The input
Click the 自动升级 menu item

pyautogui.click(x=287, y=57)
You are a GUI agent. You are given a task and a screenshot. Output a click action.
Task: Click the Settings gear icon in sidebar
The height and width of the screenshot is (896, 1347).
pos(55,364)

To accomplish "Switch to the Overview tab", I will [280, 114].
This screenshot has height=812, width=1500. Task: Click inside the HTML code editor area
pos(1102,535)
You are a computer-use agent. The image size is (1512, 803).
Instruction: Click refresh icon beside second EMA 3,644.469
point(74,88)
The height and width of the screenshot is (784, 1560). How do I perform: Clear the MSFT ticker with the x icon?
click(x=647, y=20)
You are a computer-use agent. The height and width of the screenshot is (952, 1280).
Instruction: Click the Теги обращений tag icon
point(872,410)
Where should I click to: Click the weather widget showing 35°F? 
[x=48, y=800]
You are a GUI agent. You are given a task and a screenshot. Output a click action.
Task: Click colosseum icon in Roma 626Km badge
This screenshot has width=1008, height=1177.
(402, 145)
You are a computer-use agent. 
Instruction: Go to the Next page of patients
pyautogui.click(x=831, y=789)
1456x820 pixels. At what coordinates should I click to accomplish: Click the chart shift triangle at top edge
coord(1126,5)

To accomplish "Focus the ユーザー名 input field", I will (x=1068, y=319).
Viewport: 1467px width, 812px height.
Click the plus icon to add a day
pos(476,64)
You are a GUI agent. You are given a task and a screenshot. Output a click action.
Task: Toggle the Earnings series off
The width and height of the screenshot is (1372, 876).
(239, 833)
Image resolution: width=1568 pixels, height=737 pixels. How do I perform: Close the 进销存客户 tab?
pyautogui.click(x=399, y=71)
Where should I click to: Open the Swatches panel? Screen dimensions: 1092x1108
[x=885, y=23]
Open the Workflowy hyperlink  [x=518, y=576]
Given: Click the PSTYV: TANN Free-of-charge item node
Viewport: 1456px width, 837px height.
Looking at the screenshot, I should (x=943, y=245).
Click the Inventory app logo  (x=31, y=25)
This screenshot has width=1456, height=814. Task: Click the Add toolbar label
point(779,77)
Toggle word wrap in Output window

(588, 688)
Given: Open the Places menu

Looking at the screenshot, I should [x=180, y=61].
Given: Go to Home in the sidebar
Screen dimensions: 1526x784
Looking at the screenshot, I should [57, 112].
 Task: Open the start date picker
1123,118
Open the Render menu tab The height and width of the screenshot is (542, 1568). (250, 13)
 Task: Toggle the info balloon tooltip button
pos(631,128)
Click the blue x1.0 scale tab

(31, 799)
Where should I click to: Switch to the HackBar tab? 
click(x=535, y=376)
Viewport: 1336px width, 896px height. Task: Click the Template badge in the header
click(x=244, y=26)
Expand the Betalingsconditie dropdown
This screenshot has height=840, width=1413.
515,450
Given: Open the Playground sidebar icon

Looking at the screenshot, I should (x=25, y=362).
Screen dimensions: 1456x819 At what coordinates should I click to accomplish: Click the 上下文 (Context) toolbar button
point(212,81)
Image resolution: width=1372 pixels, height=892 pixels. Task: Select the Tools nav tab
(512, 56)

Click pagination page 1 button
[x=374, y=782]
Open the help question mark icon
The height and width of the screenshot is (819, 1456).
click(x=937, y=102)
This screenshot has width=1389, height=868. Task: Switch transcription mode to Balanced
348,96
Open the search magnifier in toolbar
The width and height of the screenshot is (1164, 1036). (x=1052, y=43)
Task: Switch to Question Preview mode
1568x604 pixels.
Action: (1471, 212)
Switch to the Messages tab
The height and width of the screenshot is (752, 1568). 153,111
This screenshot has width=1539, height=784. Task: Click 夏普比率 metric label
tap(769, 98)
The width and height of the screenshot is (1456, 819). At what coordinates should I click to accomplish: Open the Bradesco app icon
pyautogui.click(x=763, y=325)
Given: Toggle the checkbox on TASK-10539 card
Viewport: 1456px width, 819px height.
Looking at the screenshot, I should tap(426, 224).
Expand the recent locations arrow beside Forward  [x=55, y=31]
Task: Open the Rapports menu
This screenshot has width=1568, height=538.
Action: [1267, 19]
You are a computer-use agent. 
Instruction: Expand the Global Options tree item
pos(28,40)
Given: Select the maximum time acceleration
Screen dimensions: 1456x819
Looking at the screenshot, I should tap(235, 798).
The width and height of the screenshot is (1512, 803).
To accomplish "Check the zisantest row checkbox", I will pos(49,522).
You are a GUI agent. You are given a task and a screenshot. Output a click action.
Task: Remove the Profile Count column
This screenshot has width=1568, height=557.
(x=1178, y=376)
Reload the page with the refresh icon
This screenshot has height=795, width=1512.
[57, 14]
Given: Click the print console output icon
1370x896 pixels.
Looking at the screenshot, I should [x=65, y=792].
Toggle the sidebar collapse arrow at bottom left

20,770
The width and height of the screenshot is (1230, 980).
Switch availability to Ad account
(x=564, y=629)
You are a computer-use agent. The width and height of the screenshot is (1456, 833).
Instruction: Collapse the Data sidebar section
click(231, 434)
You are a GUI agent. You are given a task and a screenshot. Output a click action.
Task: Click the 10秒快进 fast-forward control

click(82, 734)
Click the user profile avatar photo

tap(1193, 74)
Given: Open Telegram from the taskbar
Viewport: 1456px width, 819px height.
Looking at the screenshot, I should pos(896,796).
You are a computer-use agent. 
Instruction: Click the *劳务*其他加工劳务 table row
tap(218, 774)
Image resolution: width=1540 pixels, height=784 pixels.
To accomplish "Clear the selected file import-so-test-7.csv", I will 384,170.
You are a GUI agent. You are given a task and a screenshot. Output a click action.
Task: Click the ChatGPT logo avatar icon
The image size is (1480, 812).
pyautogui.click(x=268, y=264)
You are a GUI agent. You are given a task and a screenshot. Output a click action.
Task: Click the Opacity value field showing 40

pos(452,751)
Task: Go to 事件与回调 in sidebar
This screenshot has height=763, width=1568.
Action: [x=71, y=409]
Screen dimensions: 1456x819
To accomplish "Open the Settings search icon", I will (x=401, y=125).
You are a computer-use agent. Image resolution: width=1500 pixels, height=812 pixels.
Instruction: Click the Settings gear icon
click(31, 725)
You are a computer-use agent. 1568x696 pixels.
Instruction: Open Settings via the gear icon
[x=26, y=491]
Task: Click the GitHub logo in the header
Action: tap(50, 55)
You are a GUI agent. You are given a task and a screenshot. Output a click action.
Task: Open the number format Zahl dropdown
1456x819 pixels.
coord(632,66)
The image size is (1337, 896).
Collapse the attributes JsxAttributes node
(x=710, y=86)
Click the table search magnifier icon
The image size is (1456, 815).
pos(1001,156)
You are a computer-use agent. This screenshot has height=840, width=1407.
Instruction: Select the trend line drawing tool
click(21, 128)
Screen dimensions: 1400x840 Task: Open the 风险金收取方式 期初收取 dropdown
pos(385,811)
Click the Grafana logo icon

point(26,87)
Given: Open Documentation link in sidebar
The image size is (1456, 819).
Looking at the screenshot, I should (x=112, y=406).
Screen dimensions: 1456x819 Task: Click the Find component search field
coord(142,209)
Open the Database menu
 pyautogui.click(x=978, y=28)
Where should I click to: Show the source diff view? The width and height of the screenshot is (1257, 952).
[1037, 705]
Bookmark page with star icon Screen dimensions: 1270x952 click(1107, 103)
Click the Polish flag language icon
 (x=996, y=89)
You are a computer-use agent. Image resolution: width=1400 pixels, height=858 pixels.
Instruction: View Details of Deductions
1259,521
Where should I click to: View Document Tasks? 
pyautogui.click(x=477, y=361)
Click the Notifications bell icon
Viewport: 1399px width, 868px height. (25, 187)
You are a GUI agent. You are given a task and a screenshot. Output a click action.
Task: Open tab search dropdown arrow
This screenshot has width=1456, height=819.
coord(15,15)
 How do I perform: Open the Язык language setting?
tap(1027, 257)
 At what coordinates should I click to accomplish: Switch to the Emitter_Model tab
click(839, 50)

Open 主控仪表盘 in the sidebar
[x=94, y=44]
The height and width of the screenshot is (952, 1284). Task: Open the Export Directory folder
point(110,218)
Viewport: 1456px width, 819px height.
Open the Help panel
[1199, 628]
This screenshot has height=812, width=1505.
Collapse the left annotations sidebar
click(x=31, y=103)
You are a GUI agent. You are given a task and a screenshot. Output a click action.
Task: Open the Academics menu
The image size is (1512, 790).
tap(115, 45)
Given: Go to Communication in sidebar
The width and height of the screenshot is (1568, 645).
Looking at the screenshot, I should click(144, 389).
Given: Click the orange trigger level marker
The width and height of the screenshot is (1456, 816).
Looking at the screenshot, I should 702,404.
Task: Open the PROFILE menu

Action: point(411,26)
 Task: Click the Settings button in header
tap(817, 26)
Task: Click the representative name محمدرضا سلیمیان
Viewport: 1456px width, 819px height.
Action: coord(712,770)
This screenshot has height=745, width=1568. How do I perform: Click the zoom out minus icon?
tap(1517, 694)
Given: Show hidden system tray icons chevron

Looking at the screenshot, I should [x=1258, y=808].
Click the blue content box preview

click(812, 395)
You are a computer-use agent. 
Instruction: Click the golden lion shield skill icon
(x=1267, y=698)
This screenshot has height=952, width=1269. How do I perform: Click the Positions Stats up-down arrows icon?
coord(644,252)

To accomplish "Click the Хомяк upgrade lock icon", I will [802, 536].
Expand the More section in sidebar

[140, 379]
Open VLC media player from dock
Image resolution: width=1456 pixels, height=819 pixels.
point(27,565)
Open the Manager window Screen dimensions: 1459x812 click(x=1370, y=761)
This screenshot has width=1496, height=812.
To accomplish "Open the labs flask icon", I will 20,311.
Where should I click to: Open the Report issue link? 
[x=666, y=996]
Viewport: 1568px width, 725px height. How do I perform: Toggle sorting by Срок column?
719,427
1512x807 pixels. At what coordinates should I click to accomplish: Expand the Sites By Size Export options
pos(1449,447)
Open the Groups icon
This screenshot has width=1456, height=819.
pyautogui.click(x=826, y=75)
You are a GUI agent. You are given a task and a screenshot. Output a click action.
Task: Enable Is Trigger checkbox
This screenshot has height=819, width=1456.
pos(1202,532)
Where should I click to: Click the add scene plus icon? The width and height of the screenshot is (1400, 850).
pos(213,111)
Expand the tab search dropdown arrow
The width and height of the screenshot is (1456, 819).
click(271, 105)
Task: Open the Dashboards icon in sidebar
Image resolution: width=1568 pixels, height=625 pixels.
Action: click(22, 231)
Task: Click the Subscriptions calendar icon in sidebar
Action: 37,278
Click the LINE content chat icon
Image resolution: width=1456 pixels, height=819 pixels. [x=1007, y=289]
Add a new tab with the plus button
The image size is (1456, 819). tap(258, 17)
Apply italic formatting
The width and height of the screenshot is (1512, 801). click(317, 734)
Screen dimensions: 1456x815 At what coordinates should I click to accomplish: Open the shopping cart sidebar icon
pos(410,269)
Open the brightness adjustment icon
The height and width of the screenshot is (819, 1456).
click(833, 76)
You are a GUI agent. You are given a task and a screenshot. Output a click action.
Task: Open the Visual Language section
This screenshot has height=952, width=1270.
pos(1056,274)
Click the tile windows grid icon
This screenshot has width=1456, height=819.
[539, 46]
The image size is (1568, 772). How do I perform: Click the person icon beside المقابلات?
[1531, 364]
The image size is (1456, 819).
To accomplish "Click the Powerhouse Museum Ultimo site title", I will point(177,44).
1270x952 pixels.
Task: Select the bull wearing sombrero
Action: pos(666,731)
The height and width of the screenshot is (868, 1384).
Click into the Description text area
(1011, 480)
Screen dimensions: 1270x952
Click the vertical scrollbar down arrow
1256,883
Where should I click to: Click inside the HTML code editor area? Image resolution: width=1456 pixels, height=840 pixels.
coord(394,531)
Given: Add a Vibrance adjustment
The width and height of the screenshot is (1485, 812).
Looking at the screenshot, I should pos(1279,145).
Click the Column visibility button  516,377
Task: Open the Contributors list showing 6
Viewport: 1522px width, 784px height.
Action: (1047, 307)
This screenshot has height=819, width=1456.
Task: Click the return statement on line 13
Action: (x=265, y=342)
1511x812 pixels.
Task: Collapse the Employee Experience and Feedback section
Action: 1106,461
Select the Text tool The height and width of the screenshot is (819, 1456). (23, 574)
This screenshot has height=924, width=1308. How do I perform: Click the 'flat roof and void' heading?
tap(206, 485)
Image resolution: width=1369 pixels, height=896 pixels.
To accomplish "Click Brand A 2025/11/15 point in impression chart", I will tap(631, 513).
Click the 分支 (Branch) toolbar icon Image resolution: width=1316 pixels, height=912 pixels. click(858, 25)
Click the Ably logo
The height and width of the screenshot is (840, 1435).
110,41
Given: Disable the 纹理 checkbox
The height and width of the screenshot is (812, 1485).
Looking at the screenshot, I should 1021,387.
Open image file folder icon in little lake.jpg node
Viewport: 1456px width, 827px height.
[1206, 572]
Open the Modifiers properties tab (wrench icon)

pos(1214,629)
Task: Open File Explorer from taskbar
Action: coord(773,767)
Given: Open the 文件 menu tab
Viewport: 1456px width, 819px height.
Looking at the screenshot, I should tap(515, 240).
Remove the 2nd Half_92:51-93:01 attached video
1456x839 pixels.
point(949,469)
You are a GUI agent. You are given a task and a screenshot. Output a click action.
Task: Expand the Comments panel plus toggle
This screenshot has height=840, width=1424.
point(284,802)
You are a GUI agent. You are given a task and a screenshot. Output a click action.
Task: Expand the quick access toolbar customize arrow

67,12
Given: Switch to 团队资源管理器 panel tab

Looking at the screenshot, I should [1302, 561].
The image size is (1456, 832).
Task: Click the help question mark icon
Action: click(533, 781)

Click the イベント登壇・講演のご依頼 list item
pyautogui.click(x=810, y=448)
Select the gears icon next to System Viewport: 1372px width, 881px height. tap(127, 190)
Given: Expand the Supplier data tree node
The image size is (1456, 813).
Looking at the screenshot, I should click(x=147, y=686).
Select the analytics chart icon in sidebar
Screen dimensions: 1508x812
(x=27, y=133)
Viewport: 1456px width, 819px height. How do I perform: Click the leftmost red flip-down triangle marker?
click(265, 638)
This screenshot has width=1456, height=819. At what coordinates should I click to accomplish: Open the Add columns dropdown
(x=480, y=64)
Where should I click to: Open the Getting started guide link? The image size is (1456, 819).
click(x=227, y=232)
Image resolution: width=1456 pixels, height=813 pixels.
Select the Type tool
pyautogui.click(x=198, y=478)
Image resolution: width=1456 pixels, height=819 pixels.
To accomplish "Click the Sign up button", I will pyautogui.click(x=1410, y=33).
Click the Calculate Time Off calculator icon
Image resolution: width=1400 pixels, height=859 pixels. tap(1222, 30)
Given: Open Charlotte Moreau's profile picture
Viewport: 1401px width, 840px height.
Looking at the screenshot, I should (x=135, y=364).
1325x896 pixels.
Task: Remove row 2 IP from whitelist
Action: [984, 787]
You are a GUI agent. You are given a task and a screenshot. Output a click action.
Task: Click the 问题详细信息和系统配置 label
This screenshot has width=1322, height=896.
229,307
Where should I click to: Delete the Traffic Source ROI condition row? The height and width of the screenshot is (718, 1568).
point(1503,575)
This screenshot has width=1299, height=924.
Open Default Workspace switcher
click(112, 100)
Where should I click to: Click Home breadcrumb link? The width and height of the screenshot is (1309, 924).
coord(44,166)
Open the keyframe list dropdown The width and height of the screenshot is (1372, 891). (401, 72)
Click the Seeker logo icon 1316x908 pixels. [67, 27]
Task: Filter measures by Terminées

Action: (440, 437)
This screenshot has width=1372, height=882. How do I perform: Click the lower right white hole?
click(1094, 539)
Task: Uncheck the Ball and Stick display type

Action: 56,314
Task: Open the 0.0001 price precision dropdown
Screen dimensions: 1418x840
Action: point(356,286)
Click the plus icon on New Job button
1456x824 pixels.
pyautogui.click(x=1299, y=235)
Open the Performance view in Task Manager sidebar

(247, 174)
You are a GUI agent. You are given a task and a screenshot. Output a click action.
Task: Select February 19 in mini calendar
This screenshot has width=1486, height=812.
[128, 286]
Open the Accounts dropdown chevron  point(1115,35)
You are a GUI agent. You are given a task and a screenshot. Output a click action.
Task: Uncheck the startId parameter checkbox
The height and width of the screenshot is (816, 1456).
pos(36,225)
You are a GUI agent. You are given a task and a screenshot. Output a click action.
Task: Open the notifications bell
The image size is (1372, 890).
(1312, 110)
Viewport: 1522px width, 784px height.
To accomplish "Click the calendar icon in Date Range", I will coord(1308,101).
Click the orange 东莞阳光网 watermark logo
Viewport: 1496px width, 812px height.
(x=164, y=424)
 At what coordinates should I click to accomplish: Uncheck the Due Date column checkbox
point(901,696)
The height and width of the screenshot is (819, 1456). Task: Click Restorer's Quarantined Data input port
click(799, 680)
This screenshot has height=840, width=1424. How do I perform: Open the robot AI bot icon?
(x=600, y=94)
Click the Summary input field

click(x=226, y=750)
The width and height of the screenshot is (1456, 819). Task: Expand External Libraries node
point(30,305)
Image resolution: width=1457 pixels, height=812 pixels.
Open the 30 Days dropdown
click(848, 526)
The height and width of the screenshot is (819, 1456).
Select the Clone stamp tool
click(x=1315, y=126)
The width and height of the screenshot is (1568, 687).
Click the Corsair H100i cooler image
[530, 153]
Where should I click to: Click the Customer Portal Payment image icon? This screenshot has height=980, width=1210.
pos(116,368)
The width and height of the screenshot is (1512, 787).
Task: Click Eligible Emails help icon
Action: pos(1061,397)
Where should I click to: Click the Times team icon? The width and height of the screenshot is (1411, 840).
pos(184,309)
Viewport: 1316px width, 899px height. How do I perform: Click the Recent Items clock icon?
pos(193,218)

Your assignment
Using the listing above, show every line that includes the string "adjustment".

Response area
Open the brightness adjustment icon
Given: Add a Vibrance adjustment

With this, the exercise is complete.